Work required
Reproduce word for word, from the entries below, the line with "Where should I click to: Click the AXA", the line with "Given: Click the Extract pages icon", and every line between them, and nothing more.

Given data
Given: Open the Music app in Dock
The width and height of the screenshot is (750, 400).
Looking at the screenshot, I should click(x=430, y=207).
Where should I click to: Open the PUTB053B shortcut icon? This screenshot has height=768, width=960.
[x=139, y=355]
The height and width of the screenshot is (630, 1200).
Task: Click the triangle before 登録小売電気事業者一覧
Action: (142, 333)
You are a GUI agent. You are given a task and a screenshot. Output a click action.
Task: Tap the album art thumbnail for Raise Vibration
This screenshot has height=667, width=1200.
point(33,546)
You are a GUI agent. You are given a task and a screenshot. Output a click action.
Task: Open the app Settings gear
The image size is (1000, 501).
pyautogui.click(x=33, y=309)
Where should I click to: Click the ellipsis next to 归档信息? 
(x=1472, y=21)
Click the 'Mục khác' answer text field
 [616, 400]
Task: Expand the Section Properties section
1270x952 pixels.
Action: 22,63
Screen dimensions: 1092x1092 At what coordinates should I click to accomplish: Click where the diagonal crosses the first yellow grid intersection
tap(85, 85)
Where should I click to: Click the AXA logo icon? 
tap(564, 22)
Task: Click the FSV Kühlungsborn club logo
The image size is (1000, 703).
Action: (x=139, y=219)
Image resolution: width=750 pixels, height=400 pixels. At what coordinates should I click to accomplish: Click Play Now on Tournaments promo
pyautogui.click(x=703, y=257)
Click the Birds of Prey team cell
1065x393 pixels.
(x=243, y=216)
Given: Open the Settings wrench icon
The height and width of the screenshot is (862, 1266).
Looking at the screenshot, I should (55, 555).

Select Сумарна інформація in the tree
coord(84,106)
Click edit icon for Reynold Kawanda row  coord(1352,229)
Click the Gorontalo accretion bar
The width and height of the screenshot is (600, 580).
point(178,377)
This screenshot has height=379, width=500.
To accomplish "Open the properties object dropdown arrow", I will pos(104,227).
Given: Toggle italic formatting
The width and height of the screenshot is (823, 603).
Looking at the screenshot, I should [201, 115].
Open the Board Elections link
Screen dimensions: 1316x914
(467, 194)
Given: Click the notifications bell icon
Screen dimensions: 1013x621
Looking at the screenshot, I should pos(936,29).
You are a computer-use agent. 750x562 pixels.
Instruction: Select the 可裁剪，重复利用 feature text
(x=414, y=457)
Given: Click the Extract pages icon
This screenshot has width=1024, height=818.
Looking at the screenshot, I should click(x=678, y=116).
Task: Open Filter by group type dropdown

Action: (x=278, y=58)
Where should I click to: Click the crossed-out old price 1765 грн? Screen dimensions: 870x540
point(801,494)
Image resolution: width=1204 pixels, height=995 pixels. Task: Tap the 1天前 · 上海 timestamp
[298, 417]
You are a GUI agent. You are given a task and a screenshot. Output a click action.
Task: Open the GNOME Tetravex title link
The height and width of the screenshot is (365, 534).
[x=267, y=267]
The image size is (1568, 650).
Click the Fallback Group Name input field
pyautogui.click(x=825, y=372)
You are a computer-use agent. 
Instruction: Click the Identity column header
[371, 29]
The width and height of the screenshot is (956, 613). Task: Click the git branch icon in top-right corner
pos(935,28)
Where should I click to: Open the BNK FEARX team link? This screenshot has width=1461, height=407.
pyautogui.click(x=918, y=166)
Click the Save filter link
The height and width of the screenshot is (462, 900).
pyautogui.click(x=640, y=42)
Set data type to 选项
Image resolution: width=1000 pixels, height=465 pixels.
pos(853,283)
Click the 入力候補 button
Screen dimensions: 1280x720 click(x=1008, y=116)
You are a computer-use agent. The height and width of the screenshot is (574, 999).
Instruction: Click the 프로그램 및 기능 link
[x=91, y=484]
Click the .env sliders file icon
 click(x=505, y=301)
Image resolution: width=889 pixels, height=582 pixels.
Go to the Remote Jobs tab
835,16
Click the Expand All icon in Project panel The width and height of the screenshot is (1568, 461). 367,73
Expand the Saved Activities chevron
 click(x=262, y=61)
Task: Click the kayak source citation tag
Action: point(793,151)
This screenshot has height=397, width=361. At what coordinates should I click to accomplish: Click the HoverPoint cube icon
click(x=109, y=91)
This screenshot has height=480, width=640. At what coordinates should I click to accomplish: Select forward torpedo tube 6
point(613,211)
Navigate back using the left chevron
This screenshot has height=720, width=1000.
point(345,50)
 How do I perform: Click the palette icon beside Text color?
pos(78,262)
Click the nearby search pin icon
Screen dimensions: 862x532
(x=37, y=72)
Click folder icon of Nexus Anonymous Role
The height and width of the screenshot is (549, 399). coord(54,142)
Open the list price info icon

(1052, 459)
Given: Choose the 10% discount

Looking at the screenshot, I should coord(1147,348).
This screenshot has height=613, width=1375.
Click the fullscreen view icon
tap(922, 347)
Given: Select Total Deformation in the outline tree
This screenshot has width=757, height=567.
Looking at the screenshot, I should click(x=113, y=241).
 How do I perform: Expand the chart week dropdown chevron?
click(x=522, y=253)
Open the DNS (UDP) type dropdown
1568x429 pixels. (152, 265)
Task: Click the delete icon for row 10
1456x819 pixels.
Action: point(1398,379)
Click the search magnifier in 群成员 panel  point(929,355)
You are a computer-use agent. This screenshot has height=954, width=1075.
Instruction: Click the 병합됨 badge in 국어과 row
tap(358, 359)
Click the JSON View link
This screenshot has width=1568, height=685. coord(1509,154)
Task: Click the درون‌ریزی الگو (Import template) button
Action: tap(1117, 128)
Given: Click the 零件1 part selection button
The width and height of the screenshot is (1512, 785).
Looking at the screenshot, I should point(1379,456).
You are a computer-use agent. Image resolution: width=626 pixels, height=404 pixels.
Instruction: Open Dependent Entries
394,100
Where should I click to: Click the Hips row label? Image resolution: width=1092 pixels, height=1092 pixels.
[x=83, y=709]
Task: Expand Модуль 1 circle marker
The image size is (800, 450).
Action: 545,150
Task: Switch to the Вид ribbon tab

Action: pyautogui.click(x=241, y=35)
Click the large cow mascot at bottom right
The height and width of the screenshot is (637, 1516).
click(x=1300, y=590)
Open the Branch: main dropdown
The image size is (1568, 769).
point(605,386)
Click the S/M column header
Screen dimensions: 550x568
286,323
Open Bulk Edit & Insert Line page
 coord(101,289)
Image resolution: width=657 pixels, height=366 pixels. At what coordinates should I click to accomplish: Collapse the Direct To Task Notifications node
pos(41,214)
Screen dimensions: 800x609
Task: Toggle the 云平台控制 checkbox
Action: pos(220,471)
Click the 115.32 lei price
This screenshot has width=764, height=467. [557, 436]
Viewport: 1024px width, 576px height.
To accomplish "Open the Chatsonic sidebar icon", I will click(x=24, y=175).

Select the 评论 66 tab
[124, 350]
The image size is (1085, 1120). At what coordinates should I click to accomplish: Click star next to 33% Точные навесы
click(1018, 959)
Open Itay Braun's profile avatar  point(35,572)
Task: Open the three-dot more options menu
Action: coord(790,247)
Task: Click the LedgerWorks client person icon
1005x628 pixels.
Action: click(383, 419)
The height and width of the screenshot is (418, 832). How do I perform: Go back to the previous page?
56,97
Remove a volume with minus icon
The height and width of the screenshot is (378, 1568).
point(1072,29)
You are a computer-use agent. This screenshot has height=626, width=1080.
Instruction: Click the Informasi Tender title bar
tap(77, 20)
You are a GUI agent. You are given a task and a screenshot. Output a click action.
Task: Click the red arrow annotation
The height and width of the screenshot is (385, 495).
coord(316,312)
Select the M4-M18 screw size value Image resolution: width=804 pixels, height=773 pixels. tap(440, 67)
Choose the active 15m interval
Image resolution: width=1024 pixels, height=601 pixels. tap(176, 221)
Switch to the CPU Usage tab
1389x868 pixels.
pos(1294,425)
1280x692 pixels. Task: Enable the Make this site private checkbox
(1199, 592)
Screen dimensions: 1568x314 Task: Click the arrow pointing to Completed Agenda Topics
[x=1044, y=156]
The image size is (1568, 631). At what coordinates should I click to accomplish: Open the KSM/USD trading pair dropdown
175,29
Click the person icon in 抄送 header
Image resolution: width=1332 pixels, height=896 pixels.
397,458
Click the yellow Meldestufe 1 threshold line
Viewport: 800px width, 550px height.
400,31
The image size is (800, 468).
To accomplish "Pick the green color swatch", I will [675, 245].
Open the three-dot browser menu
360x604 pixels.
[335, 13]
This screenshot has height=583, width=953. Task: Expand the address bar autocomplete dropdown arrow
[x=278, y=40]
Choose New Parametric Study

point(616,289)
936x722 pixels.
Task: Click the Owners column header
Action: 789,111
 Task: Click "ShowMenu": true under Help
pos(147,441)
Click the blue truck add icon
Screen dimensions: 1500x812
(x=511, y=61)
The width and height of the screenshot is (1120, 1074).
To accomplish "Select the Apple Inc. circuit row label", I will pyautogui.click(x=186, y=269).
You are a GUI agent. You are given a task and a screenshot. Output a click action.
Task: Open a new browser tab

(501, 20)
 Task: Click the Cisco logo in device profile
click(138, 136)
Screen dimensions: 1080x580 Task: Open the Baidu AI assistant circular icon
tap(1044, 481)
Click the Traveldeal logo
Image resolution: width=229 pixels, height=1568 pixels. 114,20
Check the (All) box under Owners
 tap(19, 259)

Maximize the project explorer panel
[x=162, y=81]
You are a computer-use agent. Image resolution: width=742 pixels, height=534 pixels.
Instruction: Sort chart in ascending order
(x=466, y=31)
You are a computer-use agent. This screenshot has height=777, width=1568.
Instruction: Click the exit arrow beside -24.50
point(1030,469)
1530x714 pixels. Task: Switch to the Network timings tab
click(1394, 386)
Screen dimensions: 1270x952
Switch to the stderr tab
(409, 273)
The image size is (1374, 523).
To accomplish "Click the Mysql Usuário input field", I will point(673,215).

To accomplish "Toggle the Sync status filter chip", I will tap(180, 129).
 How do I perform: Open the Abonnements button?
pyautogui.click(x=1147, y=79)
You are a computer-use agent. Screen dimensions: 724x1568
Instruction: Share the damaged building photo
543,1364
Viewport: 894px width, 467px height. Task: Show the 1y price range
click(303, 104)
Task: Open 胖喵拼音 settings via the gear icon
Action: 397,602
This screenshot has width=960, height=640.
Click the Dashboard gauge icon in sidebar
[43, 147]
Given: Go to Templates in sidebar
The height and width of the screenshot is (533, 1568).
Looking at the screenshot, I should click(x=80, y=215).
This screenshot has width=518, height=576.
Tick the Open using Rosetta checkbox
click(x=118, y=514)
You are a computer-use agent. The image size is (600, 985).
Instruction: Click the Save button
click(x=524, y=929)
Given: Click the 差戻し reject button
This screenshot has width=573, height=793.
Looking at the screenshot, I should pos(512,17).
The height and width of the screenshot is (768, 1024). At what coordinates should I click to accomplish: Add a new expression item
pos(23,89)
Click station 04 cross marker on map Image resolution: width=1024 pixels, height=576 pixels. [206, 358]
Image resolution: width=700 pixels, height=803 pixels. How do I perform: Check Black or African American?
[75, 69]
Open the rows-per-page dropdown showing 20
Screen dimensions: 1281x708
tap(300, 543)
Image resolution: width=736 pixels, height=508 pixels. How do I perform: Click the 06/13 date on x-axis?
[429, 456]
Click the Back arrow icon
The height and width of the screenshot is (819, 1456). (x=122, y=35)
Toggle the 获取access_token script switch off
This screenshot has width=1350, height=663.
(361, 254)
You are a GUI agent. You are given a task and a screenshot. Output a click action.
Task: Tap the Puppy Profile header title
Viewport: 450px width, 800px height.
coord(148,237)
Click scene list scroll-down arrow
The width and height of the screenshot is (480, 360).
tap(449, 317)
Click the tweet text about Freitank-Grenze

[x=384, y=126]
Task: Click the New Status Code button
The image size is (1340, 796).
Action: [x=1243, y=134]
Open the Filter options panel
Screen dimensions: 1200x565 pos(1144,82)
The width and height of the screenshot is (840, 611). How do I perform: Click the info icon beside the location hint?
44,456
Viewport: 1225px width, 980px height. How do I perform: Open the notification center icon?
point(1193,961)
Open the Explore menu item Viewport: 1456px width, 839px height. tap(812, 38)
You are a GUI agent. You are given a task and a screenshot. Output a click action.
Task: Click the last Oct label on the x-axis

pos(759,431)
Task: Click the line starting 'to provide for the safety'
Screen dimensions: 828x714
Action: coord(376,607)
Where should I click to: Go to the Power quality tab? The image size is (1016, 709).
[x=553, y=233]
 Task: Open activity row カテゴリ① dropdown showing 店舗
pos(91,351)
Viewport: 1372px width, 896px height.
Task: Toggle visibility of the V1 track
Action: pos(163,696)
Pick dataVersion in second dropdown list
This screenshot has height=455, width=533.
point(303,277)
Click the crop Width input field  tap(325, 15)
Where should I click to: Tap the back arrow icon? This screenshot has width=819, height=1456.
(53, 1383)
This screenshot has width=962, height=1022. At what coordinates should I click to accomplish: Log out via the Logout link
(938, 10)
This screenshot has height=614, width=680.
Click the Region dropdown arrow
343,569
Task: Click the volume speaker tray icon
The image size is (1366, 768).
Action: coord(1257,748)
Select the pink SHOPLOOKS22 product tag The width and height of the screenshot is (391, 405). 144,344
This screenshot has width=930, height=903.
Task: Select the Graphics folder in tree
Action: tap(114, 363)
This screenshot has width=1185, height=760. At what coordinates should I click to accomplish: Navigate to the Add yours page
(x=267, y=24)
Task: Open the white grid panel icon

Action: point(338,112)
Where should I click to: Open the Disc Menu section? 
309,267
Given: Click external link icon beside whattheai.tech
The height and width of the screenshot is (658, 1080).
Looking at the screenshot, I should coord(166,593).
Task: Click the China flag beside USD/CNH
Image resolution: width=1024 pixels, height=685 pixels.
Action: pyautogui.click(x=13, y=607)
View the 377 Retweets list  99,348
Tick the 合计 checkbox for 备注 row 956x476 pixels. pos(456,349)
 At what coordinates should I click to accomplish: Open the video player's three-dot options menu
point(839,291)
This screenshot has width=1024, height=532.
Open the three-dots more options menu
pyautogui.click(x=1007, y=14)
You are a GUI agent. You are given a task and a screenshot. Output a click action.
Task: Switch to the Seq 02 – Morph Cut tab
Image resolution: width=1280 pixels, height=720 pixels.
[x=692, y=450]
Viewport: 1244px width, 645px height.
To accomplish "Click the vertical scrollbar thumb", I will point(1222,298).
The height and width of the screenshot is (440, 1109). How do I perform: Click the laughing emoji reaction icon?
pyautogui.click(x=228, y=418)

Task result
Where should I click to: Click the AXA logo icon? 
tap(564, 22)
Task: Click the FSV Kühlungsborn club logo
The image size is (1000, 703).
Action: (x=139, y=219)
Image resolution: width=750 pixels, height=400 pixels. At what coordinates should I click to accomplish: Click Play Now on Tournaments promo
pyautogui.click(x=703, y=257)
Click the Birds of Prey team cell
1065x393 pixels.
(x=243, y=216)
Given: Open the Settings wrench icon
The height and width of the screenshot is (862, 1266).
Looking at the screenshot, I should (55, 555).

Select Сумарна інформація in the tree
coord(84,106)
Click edit icon for Reynold Kawanda row  coord(1352,229)
Click the Gorontalo accretion bar
The width and height of the screenshot is (600, 580).
point(178,377)
This screenshot has height=379, width=500.
To accomplish "Open the properties object dropdown arrow", I will pos(104,227).
Given: Toggle italic formatting
The width and height of the screenshot is (823, 603).
Looking at the screenshot, I should [201, 115].
Open the Board Elections link
Screen dimensions: 1316x914
(467, 194)
Given: Click the notifications bell icon
Screen dimensions: 1013x621
Looking at the screenshot, I should pos(936,29).
You are a computer-use agent. 750x562 pixels.
Instruction: Select the 可裁剪，重复利用 feature text
(x=414, y=457)
Given: Click the Extract pages icon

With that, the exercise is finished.